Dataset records

<<<<

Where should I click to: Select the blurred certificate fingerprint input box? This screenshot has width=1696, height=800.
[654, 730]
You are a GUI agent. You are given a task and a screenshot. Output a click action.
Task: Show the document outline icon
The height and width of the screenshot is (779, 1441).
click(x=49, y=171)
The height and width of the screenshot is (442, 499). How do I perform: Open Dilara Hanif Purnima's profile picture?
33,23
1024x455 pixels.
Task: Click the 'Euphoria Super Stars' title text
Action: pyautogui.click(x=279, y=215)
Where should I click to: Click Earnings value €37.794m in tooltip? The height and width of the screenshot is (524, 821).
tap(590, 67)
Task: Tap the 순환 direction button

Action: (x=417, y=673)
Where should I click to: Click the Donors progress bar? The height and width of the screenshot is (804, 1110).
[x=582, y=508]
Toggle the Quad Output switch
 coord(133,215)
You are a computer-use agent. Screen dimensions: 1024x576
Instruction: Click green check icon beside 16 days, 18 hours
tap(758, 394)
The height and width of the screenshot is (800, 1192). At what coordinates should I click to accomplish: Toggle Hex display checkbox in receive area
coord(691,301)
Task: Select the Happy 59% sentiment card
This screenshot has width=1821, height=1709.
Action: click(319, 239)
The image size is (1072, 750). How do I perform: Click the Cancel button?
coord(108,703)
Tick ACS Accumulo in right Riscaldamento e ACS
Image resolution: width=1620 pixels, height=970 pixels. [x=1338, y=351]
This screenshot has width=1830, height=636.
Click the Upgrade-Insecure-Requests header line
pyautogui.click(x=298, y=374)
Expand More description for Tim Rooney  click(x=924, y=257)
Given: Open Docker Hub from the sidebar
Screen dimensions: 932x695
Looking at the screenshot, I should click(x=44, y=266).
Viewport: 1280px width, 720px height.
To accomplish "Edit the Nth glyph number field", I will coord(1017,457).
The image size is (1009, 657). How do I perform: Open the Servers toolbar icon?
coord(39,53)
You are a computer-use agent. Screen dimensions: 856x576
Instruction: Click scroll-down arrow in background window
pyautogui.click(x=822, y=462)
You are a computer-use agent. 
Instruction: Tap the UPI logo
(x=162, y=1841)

>>>>

- _WHAT NEEDS TO BE DONE_
Search the records for the word "computer" and return every line that holds it.

- _EXERCISE SOLUTION_
You are a computer-use agent. Screen dimensions: 1024x576
You are a computer-use agent. Screen dimensions: 856x576
You are a computer-use agent. 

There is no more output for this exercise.